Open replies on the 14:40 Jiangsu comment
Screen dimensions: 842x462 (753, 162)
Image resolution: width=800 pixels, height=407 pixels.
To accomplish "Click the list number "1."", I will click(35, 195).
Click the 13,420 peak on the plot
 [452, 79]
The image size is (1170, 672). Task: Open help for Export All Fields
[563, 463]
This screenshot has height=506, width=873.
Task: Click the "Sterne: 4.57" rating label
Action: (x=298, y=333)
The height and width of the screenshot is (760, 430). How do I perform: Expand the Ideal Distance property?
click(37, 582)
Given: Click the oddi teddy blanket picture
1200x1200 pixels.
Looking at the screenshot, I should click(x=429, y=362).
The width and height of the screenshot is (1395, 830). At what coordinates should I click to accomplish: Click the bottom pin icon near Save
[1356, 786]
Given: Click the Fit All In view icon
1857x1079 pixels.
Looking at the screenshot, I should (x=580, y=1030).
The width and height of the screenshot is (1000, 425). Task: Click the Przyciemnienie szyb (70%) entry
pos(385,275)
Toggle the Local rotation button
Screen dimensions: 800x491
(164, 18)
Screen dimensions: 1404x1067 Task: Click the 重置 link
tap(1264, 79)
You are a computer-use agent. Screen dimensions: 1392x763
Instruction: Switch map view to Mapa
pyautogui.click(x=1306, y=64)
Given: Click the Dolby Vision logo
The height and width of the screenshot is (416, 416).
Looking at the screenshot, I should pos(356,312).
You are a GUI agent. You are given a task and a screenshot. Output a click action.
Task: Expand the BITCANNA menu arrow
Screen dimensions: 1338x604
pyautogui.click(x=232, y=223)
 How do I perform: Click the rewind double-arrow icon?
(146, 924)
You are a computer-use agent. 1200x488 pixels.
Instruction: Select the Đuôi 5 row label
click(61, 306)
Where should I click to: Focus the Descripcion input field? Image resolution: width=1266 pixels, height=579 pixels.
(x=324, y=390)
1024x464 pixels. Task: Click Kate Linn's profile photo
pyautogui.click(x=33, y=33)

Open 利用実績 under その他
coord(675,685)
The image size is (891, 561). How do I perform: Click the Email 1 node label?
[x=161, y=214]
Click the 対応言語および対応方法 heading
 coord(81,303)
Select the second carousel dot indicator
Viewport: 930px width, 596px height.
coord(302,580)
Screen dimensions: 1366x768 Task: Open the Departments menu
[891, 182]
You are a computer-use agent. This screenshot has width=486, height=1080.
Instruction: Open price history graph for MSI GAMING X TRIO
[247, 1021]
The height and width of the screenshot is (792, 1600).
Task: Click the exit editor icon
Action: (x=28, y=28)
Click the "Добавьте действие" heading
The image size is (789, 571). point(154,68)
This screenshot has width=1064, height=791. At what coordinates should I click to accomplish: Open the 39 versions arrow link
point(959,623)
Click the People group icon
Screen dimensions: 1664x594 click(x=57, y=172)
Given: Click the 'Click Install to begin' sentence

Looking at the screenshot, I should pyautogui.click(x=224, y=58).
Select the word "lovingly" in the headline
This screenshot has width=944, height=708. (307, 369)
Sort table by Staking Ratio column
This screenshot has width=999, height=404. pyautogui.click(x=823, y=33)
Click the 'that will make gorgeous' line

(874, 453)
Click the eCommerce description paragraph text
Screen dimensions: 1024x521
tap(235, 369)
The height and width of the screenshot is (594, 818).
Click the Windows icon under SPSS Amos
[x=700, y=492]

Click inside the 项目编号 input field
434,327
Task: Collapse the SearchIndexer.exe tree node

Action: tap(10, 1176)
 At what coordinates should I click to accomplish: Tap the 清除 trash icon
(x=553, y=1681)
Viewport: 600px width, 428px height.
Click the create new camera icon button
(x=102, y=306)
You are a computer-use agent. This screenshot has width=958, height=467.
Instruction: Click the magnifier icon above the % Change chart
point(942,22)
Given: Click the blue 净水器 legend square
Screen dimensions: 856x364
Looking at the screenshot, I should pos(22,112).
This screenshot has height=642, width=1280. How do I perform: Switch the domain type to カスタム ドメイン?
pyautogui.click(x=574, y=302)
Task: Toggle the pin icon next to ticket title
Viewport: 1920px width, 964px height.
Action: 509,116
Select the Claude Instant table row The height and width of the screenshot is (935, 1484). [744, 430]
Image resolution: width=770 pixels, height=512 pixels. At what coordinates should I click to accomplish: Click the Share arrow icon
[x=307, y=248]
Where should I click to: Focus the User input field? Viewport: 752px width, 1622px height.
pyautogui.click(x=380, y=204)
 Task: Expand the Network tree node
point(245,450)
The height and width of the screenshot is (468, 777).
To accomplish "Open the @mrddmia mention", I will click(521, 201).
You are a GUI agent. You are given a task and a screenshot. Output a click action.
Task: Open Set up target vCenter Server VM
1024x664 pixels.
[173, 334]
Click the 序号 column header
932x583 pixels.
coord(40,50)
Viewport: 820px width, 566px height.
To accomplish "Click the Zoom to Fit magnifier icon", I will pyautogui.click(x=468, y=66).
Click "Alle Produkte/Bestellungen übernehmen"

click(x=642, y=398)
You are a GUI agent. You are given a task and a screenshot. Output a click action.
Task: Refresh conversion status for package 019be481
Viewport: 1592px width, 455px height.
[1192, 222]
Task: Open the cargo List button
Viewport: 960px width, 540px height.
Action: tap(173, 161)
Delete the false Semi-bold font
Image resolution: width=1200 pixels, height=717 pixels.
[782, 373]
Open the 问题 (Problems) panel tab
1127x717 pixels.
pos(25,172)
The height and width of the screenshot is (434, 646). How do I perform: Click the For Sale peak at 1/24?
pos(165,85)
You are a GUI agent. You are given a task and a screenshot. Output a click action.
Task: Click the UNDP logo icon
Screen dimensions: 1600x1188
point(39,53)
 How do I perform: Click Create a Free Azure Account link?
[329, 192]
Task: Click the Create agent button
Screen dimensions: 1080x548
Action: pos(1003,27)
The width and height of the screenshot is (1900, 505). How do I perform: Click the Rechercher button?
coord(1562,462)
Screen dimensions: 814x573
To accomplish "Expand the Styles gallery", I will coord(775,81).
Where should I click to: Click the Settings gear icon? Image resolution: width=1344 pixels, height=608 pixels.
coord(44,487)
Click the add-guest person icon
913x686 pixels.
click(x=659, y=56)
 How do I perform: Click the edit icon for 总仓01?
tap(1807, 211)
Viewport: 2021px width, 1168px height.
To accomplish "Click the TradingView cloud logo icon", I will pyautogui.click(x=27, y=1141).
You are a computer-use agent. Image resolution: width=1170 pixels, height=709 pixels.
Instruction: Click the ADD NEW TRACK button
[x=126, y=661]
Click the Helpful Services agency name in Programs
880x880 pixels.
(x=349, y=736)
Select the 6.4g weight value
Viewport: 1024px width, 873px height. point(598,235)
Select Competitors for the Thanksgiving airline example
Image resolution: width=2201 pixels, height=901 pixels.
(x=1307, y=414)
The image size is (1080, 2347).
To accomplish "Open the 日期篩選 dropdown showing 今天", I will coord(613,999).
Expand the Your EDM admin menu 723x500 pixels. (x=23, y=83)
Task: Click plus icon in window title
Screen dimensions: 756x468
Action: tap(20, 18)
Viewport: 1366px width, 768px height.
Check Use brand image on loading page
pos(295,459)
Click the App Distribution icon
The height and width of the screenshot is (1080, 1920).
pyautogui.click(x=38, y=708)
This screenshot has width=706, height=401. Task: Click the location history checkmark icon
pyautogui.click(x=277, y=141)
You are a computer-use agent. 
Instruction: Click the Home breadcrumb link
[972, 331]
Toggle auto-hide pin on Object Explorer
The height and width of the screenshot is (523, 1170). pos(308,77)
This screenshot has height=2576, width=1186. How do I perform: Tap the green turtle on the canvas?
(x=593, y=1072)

Directions for this task
Produce a verbatim copy of all the material.

Response
Open replies on the 14:40 Jiangsu comment
Screen dimensions: 842x462 (753, 162)
Image resolution: width=800 pixels, height=407 pixels.
To accomplish "Click the list number "1."", I will click(35, 195).
Click the 13,420 peak on the plot
 [452, 79]
The image size is (1170, 672). Task: Open help for Export All Fields
[563, 463]
This screenshot has height=506, width=873.
Task: Click the "Sterne: 4.57" rating label
Action: (x=298, y=333)
The height and width of the screenshot is (760, 430). How do I perform: Expand the Ideal Distance property?
click(37, 582)
Given: Click the oddi teddy blanket picture
1200x1200 pixels.
Looking at the screenshot, I should click(x=429, y=362).
The width and height of the screenshot is (1395, 830). At what coordinates should I click to accomplish: Click the bottom pin icon near Save
[1356, 786]
Given: Click the Fit All In view icon
1857x1079 pixels.
Looking at the screenshot, I should (x=580, y=1030).
The width and height of the screenshot is (1000, 425). Task: Click the Przyciemnienie szyb (70%) entry
pos(385,275)
Toggle the Local rotation button
Screen dimensions: 800x491
(164, 18)
Screen dimensions: 1404x1067 Task: Click the 重置 link
tap(1264, 79)
You are a computer-use agent. Screen dimensions: 1392x763
Instruction: Switch map view to Mapa
pyautogui.click(x=1306, y=64)
Given: Click the Dolby Vision logo
The height and width of the screenshot is (416, 416).
Looking at the screenshot, I should pos(356,312).
You are a GUI agent. You are given a task and a screenshot. Output a click action.
Task: Expand the BITCANNA menu arrow
Screen dimensions: 1338x604
pyautogui.click(x=232, y=223)
 How do I perform: Click the rewind double-arrow icon?
(146, 924)
You are a computer-use agent. 1200x488 pixels.
Instruction: Select the Đuôi 5 row label
click(61, 306)
Where should I click to: Focus the Descripcion input field? Image resolution: width=1266 pixels, height=579 pixels.
(x=324, y=390)
1024x464 pixels. Task: Click Kate Linn's profile photo
pyautogui.click(x=33, y=33)

Open 利用実績 under その他
coord(675,685)
The image size is (891, 561). How do I perform: Click the Email 1 node label?
[x=161, y=214]
Click the 対応言語および対応方法 heading
 coord(81,303)
Select the second carousel dot indicator
Viewport: 930px width, 596px height.
coord(302,580)
Screen dimensions: 1366x768 Task: Open the Departments menu
[891, 182]
You are a computer-use agent. This screenshot has width=486, height=1080.
Instruction: Open price history graph for MSI GAMING X TRIO
[247, 1021]
The height and width of the screenshot is (792, 1600).
Task: Click the exit editor icon
Action: (x=28, y=28)
Click the "Добавьте действие" heading
The image size is (789, 571). point(154,68)
This screenshot has width=1064, height=791. At what coordinates should I click to accomplish: Open the 39 versions arrow link
point(959,623)
Click the People group icon
Screen dimensions: 1664x594 click(x=57, y=172)
Given: Click the 'Click Install to begin' sentence

Looking at the screenshot, I should pyautogui.click(x=224, y=58).
Select the word "lovingly" in the headline
This screenshot has width=944, height=708. (307, 369)
Sort table by Staking Ratio column
This screenshot has width=999, height=404. pyautogui.click(x=823, y=33)
Click the 'that will make gorgeous' line

(874, 453)
Click the eCommerce description paragraph text
Screen dimensions: 1024x521
tap(235, 369)
The height and width of the screenshot is (594, 818).
Click the Windows icon under SPSS Amos
[x=700, y=492]

Click inside the 项目编号 input field
434,327
Task: Collapse the SearchIndexer.exe tree node

Action: tap(10, 1176)
 At what coordinates should I click to accomplish: Tap the 清除 trash icon
(x=553, y=1681)
Viewport: 600px width, 428px height.
Click the create new camera icon button
(x=102, y=306)
You are a computer-use agent. This screenshot has width=958, height=467.
Instruction: Click the magnifier icon above the % Change chart
point(942,22)
Given: Click the blue 净水器 legend square
Screen dimensions: 856x364
Looking at the screenshot, I should pos(22,112).
This screenshot has height=642, width=1280. How do I perform: Switch the domain type to カスタム ドメイン?
pyautogui.click(x=574, y=302)
Task: Toggle the pin icon next to ticket title
Viewport: 1920px width, 964px height.
Action: 509,116
Select the Claude Instant table row The height and width of the screenshot is (935, 1484). [744, 430]
Image resolution: width=770 pixels, height=512 pixels. At what coordinates should I click to accomplish: Click the Share arrow icon
[x=307, y=248]
Where should I click to: Focus the User input field? Viewport: 752px width, 1622px height.
pyautogui.click(x=380, y=204)
 Task: Expand the Network tree node
point(245,450)
The height and width of the screenshot is (468, 777).
To accomplish "Open the @mrddmia mention", I will click(521, 201).
You are a GUI agent. You are given a task and a screenshot. Output a click action.
Task: Open Set up target vCenter Server VM
1024x664 pixels.
[173, 334]
Click the 序号 column header
932x583 pixels.
coord(40,50)
Viewport: 820px width, 566px height.
To accomplish "Click the Zoom to Fit magnifier icon", I will pyautogui.click(x=468, y=66).
Click "Alle Produkte/Bestellungen übernehmen"

click(x=642, y=398)
You are a GUI agent. You are given a task and a screenshot. Output a click action.
Task: Refresh conversion status for package 019be481
Viewport: 1592px width, 455px height.
[1192, 222]
Task: Open the cargo List button
Viewport: 960px width, 540px height.
Action: tap(173, 161)
Delete the false Semi-bold font
Image resolution: width=1200 pixels, height=717 pixels.
[782, 373]
Open the 问题 (Problems) panel tab
1127x717 pixels.
pos(25,172)
The height and width of the screenshot is (434, 646). How do I perform: Click the For Sale peak at 1/24?
pos(165,85)
You are a GUI agent. You are given a task and a screenshot. Output a click action.
Task: Click the UNDP logo icon
Screen dimensions: 1600x1188
point(39,53)
 How do I perform: Click Create a Free Azure Account link?
[329, 192]
Task: Click the Create agent button
Screen dimensions: 1080x548
Action: pos(1003,27)
The width and height of the screenshot is (1900, 505). How do I perform: Click the Rechercher button?
coord(1562,462)
Screen dimensions: 814x573
To accomplish "Expand the Styles gallery", I will coord(775,81).
Where should I click to: Click the Settings gear icon? Image resolution: width=1344 pixels, height=608 pixels.
coord(44,487)
Click the add-guest person icon
913x686 pixels.
click(x=659, y=56)
 How do I perform: Click the edit icon for 总仓01?
tap(1807, 211)
Viewport: 2021px width, 1168px height.
To accomplish "Click the TradingView cloud logo icon", I will pyautogui.click(x=27, y=1141).
You are a computer-use agent. Image resolution: width=1170 pixels, height=709 pixels.
Instruction: Click the ADD NEW TRACK button
[x=126, y=661]
Click the Helpful Services agency name in Programs
880x880 pixels.
(x=349, y=736)
Select the 6.4g weight value
Viewport: 1024px width, 873px height. point(598,235)
Select Competitors for the Thanksgiving airline example
Image resolution: width=2201 pixels, height=901 pixels.
(x=1307, y=414)
The image size is (1080, 2347).
To accomplish "Open the 日期篩選 dropdown showing 今天", I will coord(613,999).
Expand the Your EDM admin menu 723x500 pixels. (x=23, y=83)
Task: Click plus icon in window title
Screen dimensions: 756x468
Action: tap(20, 18)
Viewport: 1366px width, 768px height.
Check Use brand image on loading page
pos(295,459)
Click the App Distribution icon
The height and width of the screenshot is (1080, 1920).
pyautogui.click(x=38, y=708)
This screenshot has width=706, height=401. Task: Click the location history checkmark icon
pyautogui.click(x=277, y=141)
You are a computer-use agent. 
Instruction: Click the Home breadcrumb link
[972, 331]
Toggle auto-hide pin on Object Explorer
The height and width of the screenshot is (523, 1170). pos(308,77)
This screenshot has height=2576, width=1186. How do I perform: Tap the green turtle on the canvas?
(x=593, y=1072)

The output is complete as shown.